Protein researchers and entrepreneurs seem even more excited about AlphaFold’s potential to boost the burgeoning field of de novo protein design.
The basic insight motivating protein design is that there is a vast universe of proteins that could theoretically be constructed, of which only an infinitesimal fraction have actually ended up in the world as a result of natural evolution. By exploring this uncharted universe of possible structures not found in nature, researchers seek to bring novel proteins into the world that are tailor-made for particular applications, from fighting disease to slowing climate change.
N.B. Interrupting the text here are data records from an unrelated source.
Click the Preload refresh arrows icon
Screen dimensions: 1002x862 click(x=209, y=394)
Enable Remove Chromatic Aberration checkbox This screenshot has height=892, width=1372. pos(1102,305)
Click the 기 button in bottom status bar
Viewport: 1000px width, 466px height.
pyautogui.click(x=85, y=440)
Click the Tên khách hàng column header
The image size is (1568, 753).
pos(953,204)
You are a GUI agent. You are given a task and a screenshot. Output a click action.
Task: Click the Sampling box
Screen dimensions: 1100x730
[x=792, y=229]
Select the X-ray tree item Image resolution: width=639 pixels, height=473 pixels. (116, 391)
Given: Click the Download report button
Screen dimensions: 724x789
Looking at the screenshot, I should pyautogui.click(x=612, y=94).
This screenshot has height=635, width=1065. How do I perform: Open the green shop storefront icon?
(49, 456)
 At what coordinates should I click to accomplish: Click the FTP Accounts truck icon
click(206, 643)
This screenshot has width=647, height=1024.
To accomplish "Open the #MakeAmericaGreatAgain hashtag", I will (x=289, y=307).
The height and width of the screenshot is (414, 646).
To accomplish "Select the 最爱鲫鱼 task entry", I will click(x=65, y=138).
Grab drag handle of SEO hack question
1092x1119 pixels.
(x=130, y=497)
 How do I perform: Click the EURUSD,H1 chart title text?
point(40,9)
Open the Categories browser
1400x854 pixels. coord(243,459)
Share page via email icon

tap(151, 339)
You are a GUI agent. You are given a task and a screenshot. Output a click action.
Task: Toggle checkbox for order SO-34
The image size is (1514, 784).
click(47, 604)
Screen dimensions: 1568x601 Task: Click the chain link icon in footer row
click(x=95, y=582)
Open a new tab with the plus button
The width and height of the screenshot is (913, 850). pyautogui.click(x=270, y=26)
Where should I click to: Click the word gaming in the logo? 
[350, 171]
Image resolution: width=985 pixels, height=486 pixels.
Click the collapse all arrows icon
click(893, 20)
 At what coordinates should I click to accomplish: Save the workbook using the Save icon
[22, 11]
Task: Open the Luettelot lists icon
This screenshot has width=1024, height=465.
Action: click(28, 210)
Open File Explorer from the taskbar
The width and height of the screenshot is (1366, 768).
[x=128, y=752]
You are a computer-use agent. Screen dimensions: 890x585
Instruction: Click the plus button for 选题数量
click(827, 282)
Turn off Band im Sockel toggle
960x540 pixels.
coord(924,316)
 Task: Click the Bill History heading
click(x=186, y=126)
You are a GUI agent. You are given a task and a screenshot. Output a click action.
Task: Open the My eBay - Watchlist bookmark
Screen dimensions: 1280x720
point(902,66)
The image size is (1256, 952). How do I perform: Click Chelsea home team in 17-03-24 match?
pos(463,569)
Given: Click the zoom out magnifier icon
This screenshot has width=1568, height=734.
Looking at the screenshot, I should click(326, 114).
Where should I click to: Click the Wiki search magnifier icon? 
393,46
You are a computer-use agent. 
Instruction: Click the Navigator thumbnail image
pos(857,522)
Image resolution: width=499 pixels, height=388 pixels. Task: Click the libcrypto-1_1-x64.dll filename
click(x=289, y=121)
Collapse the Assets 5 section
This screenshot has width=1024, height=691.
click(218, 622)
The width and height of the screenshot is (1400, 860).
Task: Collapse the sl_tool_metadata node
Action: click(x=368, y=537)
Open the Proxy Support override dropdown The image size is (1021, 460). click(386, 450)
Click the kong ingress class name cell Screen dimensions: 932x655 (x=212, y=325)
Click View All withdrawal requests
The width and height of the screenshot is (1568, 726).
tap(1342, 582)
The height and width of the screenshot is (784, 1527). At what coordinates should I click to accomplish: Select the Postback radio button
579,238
AlphaFold may prove to be a powerful tool in these efforts. For instance, verifying that a particular de novo protein candidate will actually fold up in a structurally viable way is a major gating function; before AlphaFold, this was costly and time-consuming and therefore could only be done for a small handful of candidates. With AlphaFold, it is trivial to map an amino acid sequence to a hypothesized three-dimensional structure, enabling much more rapid experimentation.
DeepMind and the University of Portsmouth in the U.K. recently announced a partnership to use AlphaFold to help design new types of proteins that more efficiently break down plastic waste, in order to combat pollution.
“Structure-informed enzyme engineering is a core aspect of our work but obtaining those structures has, until now, always been the bottleneck in our research pipeline,” said University of Portsmouth professor Andy Pickford. “Being given access to AlphaFold has transformed our research strategy.”
AlphaFold is a scientific achievement of the first order. It represents the first time that AI has significantly advanced the frontiers of humanity’s scientific knowledge. Credible industry observers have speculated that it might one day win the researchers at DeepMind a Nobel Prize.
“This is a history book moment,” said protein folding researcher Carlos Outeiral.
At the same time, AlphaFold is no silver bullet for real-world challenges like drug discovery. Figuring out the most viable and impactful ways to translate AlphaFold’s fundamental insights into products that create value in the real world will entail years of hard work from researchers and entrepreneurs. But make no mistake: the long-term impact will be transformative.
The European Molecular Biology Laboratory (EMBL), the non-profit research organization in charge of stewarding AlphaFold, summed it up well: “AlphaFold will provide new insights and understanding of fundamental processes related to health and disease, with applications in biotechnology, medicine, agriculture, food science and bioengineering. It will probably take one or two decades until the full impact of this development can be properly assessed.”